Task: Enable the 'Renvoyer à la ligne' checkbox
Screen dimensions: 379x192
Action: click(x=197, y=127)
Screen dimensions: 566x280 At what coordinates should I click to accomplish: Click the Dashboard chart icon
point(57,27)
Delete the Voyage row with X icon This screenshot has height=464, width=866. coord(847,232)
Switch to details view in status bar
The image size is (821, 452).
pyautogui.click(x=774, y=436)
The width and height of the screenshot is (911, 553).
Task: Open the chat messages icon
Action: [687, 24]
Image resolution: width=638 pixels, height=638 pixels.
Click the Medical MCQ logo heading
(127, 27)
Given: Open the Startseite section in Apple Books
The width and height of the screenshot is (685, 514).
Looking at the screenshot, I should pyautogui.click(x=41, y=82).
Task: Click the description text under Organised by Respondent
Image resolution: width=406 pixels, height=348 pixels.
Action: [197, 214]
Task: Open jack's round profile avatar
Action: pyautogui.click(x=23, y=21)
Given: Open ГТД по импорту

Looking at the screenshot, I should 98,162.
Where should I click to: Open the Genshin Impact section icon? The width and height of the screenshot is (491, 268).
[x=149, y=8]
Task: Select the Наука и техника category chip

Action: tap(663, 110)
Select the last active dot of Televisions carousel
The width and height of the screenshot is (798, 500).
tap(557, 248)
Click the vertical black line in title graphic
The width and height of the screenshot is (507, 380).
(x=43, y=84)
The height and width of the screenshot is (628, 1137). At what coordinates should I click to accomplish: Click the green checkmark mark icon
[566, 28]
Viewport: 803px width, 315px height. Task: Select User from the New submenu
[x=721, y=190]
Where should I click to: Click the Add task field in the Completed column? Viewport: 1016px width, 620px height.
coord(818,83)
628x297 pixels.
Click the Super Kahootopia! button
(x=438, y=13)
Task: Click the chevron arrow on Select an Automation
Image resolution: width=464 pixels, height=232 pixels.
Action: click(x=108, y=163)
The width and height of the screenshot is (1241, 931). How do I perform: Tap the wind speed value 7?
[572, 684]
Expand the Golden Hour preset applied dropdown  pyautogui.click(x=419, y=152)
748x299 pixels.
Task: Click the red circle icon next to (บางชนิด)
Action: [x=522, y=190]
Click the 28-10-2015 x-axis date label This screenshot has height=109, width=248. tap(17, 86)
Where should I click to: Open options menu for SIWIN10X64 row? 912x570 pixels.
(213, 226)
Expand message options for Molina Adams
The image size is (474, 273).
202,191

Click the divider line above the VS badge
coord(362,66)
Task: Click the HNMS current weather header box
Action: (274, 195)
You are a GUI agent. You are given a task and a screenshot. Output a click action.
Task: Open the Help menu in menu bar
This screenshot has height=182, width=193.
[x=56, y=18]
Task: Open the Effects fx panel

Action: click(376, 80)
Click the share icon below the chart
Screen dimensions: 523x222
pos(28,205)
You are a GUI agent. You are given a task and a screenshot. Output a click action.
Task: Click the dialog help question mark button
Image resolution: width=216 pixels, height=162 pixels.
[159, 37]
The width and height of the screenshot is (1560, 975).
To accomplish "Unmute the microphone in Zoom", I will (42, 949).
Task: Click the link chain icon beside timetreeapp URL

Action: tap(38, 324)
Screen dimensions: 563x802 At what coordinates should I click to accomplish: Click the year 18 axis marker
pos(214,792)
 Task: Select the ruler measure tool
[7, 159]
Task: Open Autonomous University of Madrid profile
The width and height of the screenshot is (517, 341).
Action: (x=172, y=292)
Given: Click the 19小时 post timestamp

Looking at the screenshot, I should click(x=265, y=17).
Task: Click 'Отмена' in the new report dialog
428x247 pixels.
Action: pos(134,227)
* * * *
In full and without change, transcribe every line of the records above.

OUTPUT OF THE EXERCISE
Task: Enable the 'Renvoyer à la ligne' checkbox
Screen dimensions: 379x192
Action: click(x=197, y=127)
Screen dimensions: 566x280 At what coordinates should I click to accomplish: Click the Dashboard chart icon
point(57,27)
Delete the Voyage row with X icon This screenshot has height=464, width=866. coord(847,232)
Switch to details view in status bar
The image size is (821, 452).
pyautogui.click(x=774, y=436)
The width and height of the screenshot is (911, 553).
Task: Open the chat messages icon
Action: [687, 24]
Image resolution: width=638 pixels, height=638 pixels.
Click the Medical MCQ logo heading
(127, 27)
Given: Open the Startseite section in Apple Books
The width and height of the screenshot is (685, 514).
Looking at the screenshot, I should pyautogui.click(x=41, y=82).
Task: Click the description text under Organised by Respondent
Image resolution: width=406 pixels, height=348 pixels.
Action: [197, 214]
Task: Open jack's round profile avatar
Action: pyautogui.click(x=23, y=21)
Given: Open ГТД по импорту

Looking at the screenshot, I should 98,162.
Where should I click to: Open the Genshin Impact section icon? The width and height of the screenshot is (491, 268).
[x=149, y=8]
Task: Select the Наука и техника category chip

Action: tap(663, 110)
Select the last active dot of Televisions carousel
The width and height of the screenshot is (798, 500).
tap(557, 248)
Click the vertical black line in title graphic
The width and height of the screenshot is (507, 380).
(x=43, y=84)
The height and width of the screenshot is (628, 1137). At what coordinates should I click to accomplish: Click the green checkmark mark icon
[566, 28]
Viewport: 803px width, 315px height. Task: Select User from the New submenu
[x=721, y=190]
Where should I click to: Click the Add task field in the Completed column? Viewport: 1016px width, 620px height.
coord(818,83)
628x297 pixels.
Click the Super Kahootopia! button
(x=438, y=13)
Task: Click the chevron arrow on Select an Automation
Image resolution: width=464 pixels, height=232 pixels.
Action: click(x=108, y=163)
The width and height of the screenshot is (1241, 931). How do I perform: Tap the wind speed value 7?
[572, 684]
Expand the Golden Hour preset applied dropdown  pyautogui.click(x=419, y=152)
748x299 pixels.
Task: Click the red circle icon next to (บางชนิด)
Action: [x=522, y=190]
Click the 28-10-2015 x-axis date label This screenshot has height=109, width=248. tap(17, 86)
Where should I click to: Open options menu for SIWIN10X64 row? 912x570 pixels.
(213, 226)
Expand message options for Molina Adams
The image size is (474, 273).
202,191

Click the divider line above the VS badge
coord(362,66)
Task: Click the HNMS current weather header box
Action: (274, 195)
You are a GUI agent. You are given a task and a screenshot. Output a click action.
Task: Open the Help menu in menu bar
This screenshot has height=182, width=193.
[x=56, y=18]
Task: Open the Effects fx panel

Action: click(376, 80)
Click the share icon below the chart
Screen dimensions: 523x222
pos(28,205)
You are a GUI agent. You are given a task and a screenshot. Output a click action.
Task: Click the dialog help question mark button
Image resolution: width=216 pixels, height=162 pixels.
[159, 37]
The width and height of the screenshot is (1560, 975).
To accomplish "Unmute the microphone in Zoom", I will (42, 949).
Task: Click the link chain icon beside timetreeapp URL

Action: tap(38, 324)
Screen dimensions: 563x802 At what coordinates should I click to accomplish: Click the year 18 axis marker
pos(214,792)
 Task: Select the ruler measure tool
[7, 159]
Task: Open Autonomous University of Madrid profile
The width and height of the screenshot is (517, 341).
Action: (x=172, y=292)
Given: Click the 19小时 post timestamp

Looking at the screenshot, I should click(x=265, y=17).
Task: Click 'Отмена' in the new report dialog
428x247 pixels.
Action: pos(134,227)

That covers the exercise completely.